**To do**
Out of the records below, copy all lines in which the word "computer" occurs.

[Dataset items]
========================================================================

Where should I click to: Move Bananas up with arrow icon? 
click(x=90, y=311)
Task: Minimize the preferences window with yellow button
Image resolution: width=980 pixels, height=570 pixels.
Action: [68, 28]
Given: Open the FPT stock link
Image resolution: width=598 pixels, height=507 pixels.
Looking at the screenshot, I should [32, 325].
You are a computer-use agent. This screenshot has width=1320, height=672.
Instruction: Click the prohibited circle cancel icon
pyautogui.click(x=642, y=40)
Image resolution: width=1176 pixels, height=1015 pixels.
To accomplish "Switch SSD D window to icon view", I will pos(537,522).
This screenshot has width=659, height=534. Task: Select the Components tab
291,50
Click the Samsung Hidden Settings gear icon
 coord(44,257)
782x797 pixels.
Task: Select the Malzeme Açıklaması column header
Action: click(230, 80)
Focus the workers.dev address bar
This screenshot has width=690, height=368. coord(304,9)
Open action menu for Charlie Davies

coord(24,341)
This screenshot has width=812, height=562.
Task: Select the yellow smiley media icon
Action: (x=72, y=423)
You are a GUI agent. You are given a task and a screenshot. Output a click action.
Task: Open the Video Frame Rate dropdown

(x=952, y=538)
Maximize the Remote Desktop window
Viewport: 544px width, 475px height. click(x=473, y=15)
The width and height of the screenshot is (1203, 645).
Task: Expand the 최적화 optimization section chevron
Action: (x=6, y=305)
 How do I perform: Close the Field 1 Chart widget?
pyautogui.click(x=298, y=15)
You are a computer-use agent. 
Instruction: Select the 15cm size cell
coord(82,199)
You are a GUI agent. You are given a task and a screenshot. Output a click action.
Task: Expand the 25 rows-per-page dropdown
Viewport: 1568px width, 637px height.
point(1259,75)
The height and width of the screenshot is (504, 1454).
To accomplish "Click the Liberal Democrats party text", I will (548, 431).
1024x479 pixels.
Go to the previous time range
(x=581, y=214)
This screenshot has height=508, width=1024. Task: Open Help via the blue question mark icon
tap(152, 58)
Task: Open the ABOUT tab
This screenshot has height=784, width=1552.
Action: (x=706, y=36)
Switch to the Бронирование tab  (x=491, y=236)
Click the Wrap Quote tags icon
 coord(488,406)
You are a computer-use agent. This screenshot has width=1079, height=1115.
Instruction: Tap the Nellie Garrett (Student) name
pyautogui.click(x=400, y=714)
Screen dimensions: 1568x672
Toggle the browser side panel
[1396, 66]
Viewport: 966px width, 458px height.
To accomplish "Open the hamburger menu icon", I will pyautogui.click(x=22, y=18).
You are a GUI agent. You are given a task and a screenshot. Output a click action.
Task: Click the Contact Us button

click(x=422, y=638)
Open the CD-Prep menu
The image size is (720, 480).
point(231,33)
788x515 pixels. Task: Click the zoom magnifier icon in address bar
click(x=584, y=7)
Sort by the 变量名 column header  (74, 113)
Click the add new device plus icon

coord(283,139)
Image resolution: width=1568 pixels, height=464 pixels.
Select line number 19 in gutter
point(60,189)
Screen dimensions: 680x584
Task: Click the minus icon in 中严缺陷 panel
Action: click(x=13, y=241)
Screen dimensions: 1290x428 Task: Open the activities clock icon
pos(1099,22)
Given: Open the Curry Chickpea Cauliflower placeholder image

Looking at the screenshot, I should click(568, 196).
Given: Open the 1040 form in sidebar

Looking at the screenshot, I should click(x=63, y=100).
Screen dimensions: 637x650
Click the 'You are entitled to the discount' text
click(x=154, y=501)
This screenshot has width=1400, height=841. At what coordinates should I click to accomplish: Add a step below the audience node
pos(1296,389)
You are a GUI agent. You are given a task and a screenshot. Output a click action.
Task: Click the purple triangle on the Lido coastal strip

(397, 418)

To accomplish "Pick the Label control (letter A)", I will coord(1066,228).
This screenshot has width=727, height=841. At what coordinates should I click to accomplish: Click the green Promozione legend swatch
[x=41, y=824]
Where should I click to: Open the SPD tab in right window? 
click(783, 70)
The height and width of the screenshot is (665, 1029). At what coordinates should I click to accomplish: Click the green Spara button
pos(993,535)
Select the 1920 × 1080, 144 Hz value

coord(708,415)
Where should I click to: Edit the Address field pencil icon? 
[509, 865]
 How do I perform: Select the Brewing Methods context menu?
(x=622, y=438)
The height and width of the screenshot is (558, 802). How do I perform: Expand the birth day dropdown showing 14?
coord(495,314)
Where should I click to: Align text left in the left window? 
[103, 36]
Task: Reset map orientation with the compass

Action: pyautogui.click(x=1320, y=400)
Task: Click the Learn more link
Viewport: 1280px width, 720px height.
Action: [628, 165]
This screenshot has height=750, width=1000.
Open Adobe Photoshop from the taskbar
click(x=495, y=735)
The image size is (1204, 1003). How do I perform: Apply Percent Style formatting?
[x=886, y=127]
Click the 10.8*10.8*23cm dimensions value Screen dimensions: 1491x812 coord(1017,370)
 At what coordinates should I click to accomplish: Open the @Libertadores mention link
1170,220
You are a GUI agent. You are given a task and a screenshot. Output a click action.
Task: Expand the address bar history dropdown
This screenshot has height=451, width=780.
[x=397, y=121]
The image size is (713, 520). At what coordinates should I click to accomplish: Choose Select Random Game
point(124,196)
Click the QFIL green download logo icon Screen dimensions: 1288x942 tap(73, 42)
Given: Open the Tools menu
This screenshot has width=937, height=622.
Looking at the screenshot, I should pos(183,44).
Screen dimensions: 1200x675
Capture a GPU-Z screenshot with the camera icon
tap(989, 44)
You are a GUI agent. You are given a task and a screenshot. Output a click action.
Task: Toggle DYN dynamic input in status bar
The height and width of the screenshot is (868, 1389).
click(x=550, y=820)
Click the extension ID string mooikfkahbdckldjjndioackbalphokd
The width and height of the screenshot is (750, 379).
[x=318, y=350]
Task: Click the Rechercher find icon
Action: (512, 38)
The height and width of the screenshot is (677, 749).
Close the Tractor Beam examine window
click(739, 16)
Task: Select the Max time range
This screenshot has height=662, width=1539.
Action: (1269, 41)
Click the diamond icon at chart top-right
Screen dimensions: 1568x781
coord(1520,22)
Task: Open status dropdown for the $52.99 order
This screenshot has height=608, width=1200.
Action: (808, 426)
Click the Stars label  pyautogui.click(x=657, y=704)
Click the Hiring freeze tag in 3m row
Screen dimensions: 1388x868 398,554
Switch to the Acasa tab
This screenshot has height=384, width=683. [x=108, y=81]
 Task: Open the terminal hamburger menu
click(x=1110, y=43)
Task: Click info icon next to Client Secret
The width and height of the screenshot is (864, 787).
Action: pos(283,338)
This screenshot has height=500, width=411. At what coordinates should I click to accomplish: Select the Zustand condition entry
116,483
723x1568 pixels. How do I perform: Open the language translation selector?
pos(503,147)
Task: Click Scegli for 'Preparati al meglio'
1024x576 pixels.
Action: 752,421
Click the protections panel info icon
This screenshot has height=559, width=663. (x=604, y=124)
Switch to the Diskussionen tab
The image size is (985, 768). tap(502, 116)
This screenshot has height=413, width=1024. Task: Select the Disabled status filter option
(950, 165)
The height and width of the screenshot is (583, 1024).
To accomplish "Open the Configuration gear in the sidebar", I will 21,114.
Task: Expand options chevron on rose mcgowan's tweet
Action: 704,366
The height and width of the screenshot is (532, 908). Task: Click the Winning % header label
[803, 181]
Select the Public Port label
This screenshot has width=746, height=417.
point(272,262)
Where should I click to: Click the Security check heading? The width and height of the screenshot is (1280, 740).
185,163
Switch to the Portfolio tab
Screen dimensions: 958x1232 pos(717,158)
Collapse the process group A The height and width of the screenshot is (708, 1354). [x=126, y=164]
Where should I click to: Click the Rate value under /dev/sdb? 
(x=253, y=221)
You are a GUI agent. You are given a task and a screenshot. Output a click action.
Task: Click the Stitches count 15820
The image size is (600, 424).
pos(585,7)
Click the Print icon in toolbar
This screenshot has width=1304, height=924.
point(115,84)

========================================================================

**Reply to the exercise**
You are a computer-use agent. This screenshot has width=1320, height=672.
You are a computer-use agent. 
You are a computer-use agent. This screenshot has width=1079, height=1115.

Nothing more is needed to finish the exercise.